Combine these two derivatives to find $$z'(t)$$.

$$z'(t) = -\frac{2t + 2}{(t^2 + 2t)^2} - \frac{3t^2}{(t^3 - 2)^2}$$

## Question1.b:

**step1 Calculate partial derivatives of z**

To use the Chain Rule, we need to calculate the partial derivatives of $$z$$ with respect to $$x$$ and $$y$$. The given function is $$z = \frac{1}{x} + \frac{1}{y}$$, which can be written as $$z = x^{-1} + y^{-1}$$.

$$\frac{\partial z}{\partial x} = \frac{\partial}{\partial x}(x^{-1} + y^{-1}) = -1 \cdot x^{-2} + 0 = -\frac{1}{x^2}$$

$$\frac{\partial z}{\partial y} = \frac{\partial}{\partial y}(x^{-1} + y^{-1}) = 0 - 1 \cdot y^{-2} = -\frac{1}{y^2}$$

**step2 Calculate derivatives of x and y with respect to t**

Next, calculate the ordinary derivatives of $$x$$ and $$y$$ with respect to $$t$$.

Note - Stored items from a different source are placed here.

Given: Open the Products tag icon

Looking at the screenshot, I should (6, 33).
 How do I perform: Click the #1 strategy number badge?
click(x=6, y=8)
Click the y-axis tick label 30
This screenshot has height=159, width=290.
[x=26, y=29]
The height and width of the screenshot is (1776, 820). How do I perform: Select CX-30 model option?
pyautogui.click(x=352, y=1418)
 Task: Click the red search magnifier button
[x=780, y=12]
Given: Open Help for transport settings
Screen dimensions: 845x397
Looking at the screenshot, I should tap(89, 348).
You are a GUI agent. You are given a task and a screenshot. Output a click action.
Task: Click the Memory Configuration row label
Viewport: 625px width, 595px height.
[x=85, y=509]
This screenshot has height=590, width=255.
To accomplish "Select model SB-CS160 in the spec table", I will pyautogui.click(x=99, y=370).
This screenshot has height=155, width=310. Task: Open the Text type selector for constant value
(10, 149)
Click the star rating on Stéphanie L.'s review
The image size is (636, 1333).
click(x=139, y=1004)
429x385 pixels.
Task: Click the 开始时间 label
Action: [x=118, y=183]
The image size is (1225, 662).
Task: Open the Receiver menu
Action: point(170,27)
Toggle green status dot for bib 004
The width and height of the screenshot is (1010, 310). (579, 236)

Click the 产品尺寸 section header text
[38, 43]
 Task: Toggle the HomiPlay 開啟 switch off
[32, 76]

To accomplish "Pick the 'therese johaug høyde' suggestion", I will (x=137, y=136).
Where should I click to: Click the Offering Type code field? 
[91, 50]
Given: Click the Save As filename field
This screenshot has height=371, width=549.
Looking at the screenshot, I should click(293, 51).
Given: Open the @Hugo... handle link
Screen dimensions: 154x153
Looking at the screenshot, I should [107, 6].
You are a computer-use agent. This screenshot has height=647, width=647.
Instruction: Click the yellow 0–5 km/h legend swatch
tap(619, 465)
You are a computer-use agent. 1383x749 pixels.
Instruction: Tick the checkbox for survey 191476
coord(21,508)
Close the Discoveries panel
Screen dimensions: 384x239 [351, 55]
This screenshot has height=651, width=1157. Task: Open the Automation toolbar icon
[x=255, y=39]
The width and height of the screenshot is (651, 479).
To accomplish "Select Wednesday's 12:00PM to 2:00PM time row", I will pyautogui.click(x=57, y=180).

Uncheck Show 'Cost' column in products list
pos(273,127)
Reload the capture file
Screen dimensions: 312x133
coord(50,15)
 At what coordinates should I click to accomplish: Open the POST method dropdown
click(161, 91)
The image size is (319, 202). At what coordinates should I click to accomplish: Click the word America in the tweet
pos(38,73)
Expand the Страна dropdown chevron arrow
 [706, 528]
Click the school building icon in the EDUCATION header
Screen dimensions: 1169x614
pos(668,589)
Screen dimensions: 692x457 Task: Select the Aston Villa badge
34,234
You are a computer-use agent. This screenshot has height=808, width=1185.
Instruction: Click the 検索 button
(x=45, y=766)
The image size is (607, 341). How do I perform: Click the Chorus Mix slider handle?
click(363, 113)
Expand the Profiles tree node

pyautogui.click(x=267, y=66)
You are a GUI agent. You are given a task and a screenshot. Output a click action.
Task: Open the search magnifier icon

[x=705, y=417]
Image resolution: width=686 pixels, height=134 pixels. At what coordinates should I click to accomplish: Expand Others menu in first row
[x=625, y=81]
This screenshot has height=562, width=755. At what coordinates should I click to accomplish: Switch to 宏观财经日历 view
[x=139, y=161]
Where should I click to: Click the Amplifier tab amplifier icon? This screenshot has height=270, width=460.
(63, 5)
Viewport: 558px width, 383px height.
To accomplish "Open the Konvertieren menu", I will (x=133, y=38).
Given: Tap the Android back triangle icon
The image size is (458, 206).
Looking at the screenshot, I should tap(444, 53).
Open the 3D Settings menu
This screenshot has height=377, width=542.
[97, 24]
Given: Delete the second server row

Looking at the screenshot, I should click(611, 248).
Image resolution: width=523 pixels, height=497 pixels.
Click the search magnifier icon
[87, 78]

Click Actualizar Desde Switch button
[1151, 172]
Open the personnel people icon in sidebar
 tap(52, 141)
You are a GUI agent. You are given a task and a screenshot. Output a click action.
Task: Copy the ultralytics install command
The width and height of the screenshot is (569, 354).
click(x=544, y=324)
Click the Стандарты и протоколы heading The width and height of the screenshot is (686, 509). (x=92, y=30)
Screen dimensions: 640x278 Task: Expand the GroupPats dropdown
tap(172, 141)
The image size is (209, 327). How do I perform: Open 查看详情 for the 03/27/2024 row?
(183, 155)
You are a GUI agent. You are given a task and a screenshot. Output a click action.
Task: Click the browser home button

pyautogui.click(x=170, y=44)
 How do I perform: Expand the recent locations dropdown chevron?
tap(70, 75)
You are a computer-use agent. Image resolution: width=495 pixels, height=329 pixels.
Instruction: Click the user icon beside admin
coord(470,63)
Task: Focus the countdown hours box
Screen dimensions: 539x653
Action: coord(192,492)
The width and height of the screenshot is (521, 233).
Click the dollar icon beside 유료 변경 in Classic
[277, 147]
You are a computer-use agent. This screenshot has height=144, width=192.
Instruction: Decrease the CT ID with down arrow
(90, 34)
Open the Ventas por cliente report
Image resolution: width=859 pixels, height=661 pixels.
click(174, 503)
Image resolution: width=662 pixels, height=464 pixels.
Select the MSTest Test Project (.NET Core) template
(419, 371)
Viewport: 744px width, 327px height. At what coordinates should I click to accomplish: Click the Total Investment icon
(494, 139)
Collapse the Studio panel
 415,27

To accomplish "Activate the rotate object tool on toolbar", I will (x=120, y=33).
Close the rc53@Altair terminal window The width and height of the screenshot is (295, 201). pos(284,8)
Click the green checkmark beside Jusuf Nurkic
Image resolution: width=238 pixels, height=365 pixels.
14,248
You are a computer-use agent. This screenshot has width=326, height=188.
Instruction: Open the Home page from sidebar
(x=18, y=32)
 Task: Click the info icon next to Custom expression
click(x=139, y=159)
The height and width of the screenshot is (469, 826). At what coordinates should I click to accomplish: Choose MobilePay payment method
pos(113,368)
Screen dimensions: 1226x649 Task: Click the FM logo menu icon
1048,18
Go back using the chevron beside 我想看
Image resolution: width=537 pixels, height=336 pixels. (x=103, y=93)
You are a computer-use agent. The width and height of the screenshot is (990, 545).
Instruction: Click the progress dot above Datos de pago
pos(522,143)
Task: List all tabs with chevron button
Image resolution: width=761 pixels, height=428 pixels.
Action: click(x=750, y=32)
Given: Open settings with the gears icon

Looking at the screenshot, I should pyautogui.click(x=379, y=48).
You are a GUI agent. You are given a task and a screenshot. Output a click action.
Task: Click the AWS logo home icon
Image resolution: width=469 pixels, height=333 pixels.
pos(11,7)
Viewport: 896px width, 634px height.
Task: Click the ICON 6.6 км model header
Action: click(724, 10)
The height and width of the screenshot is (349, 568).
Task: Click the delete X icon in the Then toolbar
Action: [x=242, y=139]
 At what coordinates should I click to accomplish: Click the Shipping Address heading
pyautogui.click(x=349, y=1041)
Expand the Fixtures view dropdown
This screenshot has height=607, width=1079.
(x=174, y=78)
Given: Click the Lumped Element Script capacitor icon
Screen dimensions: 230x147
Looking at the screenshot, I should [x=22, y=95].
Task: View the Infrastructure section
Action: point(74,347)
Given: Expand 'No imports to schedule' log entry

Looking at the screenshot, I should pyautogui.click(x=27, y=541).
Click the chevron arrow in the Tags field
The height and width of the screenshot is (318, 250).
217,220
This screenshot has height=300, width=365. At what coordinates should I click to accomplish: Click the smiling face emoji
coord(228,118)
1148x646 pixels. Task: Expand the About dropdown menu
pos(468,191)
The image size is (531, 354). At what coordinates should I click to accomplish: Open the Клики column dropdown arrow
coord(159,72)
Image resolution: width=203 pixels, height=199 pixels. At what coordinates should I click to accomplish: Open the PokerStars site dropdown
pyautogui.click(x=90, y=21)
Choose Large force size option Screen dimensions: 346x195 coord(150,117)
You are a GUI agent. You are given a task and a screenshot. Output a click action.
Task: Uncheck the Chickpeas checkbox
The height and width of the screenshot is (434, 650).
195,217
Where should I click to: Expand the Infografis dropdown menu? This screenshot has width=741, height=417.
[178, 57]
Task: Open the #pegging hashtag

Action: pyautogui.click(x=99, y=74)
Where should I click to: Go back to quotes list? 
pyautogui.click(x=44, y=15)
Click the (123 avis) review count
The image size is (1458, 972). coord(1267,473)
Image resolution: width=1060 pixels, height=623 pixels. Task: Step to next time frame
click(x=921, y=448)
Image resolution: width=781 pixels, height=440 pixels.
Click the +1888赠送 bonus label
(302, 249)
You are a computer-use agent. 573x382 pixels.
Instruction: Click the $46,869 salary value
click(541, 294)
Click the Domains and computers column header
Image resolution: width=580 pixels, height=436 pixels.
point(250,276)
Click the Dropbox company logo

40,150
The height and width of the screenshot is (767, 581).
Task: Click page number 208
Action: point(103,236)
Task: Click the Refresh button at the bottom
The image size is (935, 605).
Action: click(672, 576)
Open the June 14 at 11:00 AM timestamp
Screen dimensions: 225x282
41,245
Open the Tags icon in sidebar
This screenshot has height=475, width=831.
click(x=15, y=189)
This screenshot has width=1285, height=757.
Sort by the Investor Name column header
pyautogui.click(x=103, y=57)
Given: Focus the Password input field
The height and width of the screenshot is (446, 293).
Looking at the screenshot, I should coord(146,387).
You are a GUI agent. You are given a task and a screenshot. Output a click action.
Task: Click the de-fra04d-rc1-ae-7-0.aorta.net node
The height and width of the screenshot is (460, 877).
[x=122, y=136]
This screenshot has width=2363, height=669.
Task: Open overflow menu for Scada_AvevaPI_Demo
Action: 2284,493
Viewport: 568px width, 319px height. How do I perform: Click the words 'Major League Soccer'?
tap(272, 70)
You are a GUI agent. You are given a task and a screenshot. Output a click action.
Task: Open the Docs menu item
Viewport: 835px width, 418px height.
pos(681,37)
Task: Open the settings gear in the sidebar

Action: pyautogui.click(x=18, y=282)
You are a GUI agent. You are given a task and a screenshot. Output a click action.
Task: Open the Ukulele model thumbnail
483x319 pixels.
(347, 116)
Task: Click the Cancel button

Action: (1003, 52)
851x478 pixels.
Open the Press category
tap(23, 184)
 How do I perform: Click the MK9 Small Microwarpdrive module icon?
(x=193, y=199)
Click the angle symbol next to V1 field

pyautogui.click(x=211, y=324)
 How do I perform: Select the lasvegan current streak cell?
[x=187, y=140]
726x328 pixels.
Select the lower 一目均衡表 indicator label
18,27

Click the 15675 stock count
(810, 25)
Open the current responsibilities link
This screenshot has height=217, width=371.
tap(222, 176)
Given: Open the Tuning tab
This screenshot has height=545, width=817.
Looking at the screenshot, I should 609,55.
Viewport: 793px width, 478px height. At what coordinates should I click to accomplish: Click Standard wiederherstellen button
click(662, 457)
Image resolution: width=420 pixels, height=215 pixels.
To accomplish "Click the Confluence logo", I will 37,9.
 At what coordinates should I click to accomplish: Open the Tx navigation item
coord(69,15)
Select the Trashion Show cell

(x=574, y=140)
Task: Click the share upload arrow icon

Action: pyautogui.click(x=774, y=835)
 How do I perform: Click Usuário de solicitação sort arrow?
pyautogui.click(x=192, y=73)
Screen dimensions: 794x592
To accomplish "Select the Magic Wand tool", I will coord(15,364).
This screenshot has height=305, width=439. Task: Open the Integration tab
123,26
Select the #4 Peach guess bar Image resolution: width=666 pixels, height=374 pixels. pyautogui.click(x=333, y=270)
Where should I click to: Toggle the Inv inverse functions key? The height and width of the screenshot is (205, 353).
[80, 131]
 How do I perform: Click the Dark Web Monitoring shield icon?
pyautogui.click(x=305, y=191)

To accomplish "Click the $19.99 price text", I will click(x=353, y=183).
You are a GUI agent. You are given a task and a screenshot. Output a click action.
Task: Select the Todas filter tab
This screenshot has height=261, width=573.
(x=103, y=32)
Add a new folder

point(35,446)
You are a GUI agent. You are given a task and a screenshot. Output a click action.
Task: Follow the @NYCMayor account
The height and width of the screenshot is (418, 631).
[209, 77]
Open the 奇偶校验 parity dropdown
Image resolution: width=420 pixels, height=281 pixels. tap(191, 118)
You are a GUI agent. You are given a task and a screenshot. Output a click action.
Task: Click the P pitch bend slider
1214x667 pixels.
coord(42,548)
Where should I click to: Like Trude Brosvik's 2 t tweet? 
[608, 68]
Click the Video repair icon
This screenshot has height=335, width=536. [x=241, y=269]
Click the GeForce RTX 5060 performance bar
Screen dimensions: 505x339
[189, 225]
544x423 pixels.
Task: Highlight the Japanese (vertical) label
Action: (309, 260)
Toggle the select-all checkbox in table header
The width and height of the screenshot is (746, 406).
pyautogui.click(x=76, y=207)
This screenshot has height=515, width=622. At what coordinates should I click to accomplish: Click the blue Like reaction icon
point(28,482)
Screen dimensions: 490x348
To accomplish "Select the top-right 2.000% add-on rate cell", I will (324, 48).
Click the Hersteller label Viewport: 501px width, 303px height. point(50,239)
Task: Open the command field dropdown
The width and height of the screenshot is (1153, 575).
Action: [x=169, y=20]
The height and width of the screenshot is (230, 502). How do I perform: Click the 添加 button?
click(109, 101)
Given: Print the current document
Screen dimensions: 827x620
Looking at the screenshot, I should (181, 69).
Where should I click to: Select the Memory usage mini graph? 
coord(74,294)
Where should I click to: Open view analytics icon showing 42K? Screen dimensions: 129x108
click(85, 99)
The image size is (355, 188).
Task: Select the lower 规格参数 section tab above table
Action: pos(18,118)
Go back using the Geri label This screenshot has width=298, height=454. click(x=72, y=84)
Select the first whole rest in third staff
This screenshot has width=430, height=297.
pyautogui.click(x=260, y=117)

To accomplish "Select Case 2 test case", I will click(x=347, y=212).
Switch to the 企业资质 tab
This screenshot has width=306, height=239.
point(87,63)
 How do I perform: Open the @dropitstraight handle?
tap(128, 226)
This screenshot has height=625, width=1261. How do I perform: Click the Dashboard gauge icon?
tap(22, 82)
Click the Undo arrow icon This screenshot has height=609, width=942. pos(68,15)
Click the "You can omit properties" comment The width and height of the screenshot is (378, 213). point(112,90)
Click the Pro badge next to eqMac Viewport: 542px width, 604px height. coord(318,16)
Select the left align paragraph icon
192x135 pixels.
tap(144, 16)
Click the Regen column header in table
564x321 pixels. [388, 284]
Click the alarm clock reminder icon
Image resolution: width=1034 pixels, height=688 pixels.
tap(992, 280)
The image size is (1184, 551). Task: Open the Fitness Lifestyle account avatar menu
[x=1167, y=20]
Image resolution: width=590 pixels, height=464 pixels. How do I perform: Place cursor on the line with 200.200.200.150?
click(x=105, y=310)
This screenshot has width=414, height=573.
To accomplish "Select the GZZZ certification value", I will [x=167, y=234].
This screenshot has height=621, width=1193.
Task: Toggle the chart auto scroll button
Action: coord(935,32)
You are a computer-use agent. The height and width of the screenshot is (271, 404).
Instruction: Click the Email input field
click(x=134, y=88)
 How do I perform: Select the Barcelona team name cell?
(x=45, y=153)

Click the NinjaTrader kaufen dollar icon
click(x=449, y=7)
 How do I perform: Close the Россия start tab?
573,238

Given $$x = t^2 + 2t$$, differentiate with respect to $$t$$:

$$\frac{dx}{dt} = \frac{d}{dt}(t^2 + 2t) = 2t + 2$$

Given $$y = t^3 - 2$$, differentiate with respect to $$t$$:

$$\frac{dy}{dt} = \frac{d}{dt}(t^3 - 2) = 3t^2$$

**step3 Apply the Chain Rule formula and substitute expressions**

Now, apply the multivariable Chain Rule formula: $$z'(t) = \frac{dz}{dt} = \frac{\partial z}{\partial x} \cdot \frac{dx}{dt} + \frac{\partial z}{\partial y} \cdot \frac{dy}{dt}$$. Substitute the partial and ordinary derivatives found in the previous steps.

$$z'(t) = \left(-\frac{1}{x^2}\right) \cdot (2t + 2) + \left(-\frac{1}{y^2}\right) \cdot (3t^2)$$

Finally, substitute the expressions for $$x$$ and $$y$$ back in terms of $$t$$ to get the derivative entirely in terms of $$t$$.

$$z'(t) = -\frac{2t + 2}{(t^2 + 2t)^2} - \frac{3t^2}{(t^3 - 2)^2}$$